One vibrant pleasure amid the grimness of the pandemic has been the serendipity of listening to from folks you’ve misplaced contact with and had forgotten how a lot you appreciated. You get to be taught the place they’ve been sheltering in place, and the way they may have been modified by this age of upheaval and displacement.

I used to be happy, as an example, to obtain an electronic mail about Abigail and Shaun Bengson, who’ve provide you with a present of exultant ambivalence as a fund-raiser for the Actors Theater of Louisville. It’s referred to as “The Keep Going Song,” and it streams by way of Oct. eight on a pay-what-you-can foundation.

I had taken a shine to this eccentrically healthful couple after I met them on the Public Theater’s Under the Radar Festival just a few years in the past. Not that I really spoke to them or shook their palms (which was a socially sanctioned exercise then). But performing their musical memoir “Hundred Days,” in regards to the dramatic genesis of their relationship, the Bengsons emanated the confiding coziness of late-night gab classes over beers at a kitchen desk.

That principally all-sung present, delivered in a gutsy pop-folk fashion spliced with gospel laments and hallelujahs, was about how — or if — love can survive within the shadow of our consciousness of loss of life. So I used to be curious in regards to the states of their hearts and minds in a 12 months when the imminence of mortal illness is as pervasive as fog.

It seems that the Bengsons have been spending their quarantine in Dayton, Ohio, with their Three-year-old son, in Shaun’s mother and father’ home.

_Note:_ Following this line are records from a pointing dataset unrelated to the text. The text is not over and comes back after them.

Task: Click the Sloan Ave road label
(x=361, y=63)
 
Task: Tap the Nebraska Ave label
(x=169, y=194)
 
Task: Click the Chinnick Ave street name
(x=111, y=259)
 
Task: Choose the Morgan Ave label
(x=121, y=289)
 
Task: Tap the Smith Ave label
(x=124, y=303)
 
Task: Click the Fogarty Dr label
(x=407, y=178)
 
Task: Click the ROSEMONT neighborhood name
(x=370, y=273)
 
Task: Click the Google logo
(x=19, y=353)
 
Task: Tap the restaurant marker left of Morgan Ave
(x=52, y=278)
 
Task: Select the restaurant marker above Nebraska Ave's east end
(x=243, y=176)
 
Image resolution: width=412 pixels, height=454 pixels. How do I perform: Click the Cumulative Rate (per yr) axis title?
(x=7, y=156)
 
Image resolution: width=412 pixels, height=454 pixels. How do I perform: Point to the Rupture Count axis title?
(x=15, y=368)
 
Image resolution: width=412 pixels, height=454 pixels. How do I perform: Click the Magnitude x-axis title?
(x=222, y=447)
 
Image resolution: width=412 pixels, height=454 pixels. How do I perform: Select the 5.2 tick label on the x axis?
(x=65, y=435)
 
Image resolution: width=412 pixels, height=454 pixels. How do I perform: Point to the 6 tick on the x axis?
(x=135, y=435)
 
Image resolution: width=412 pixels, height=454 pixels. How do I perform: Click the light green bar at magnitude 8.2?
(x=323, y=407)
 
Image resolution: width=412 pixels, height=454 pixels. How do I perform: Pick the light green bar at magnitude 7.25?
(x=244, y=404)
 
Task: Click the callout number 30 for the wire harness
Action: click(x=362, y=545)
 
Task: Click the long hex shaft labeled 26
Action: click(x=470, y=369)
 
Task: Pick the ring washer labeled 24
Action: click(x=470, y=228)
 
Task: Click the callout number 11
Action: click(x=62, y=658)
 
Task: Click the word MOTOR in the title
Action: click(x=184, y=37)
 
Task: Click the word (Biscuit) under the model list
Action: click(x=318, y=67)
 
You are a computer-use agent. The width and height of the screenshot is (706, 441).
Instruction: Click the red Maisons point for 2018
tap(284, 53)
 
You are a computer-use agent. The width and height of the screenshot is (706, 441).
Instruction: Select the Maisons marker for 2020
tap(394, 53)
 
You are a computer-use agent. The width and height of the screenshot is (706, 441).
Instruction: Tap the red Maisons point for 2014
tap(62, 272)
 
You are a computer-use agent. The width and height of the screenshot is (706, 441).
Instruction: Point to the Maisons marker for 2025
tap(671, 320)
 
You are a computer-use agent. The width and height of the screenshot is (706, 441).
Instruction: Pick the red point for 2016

That’s the setting for “The Keep Going Song,” and you’ll glimpse the accouterments of their improvised life there — a futon, an afghan for an indoor picnic, a tot-size trampoline within the yard.

As Abigail sings, in that wide-open balladeer’s voice of hers, “We need to make it up as we go.” That’s the overall credo of this 50-minute piece, which is about nothing extra nor lower than persevering with to exist when the whole lot feels each static and in limitless flux.

The topics coated as they tackle this concern, whereas taking part in keyboards and guitars (acoustic and electrical), are each homey and cosmic, from monetary shortages to the testing nature of God. For the Bengsons, it appears, on a regular basis life is each a spiritual celebration and a ardour play.

They start the present, which was “combined and mastered” by Ian Kagey, with a ritualistic sharing of challah bread and grape juice, proffered to us by way of the digital camera lens. They then shift into what looks like one sustained, shape-shifting track, of assorted part components, which appears to don’t have any starting or finish.

Abigail affords a benediction. She hopes we have now a number of good tv, satisfactory meals and “sufficient good recollections to final you a very long time.” The numbers that observe embrace an account about Shaun’s mistrust of churchgoing, an anatomy of lacerating grief and Abigail’s description of the sacred hallucinations that include labor pains. All of them take care of coming to phrases with “the darkish and the sunshine of the world as it’s.”

“Keep Going” offers extra instantly with questions of religion than any made-for-streaming present I’ve encountered throughout the previous 5 months. The entire work is steeped in a type of everyperson pantheism, with parts of Judeo-Christian and Eastern religions.

The normal prayers, Abigail sings, “simply ain’t cuttin’ it,” earlier than she and Shaun segue into a cool, propulsive chant: “I would like cash comin’ in and good issues to occur.” Responses to such requests usually are not instantly forthcoming, in fact.

Early on, Abigail sings that she hopes if “your coronary heart is breaking, it’s breaking open.” In different phrases, be receptive to the whole lot, the ache and the enjoyment, as a result of it’s all a part of the identical indivisible package deal. That’s what music is, the Bengsons say, a mixing of these opposed emotions into an ineffable, all-transcending entire.

On the premise of “Keep Going,” you would possibly virtually consider that the Bengsons talk in track on a regular basis. Surely that’s not really true, or Shaun’s mother and father might need run away or strangled them by now.

But there’s a sense that the melody, heard or unheard, by no means actually stops. The Bengsons use synthesizers and keyboards to layer sounds and rhythms that hold repeating, which prolong to an epilogue that’s as infectious as a kindergarten ditty, an inventory track about issues that develop.

That contains timber, leaves, folks and ideas, to not point out the music to which this roster is ready. I assure it’ll hold increasing in your thoughts later in ways in which ought to drive you mad. But for me, it felt like some a lot wanted reassurance.

The Keep Going Song
Available by way of Oct. eight; actorstheatre.org.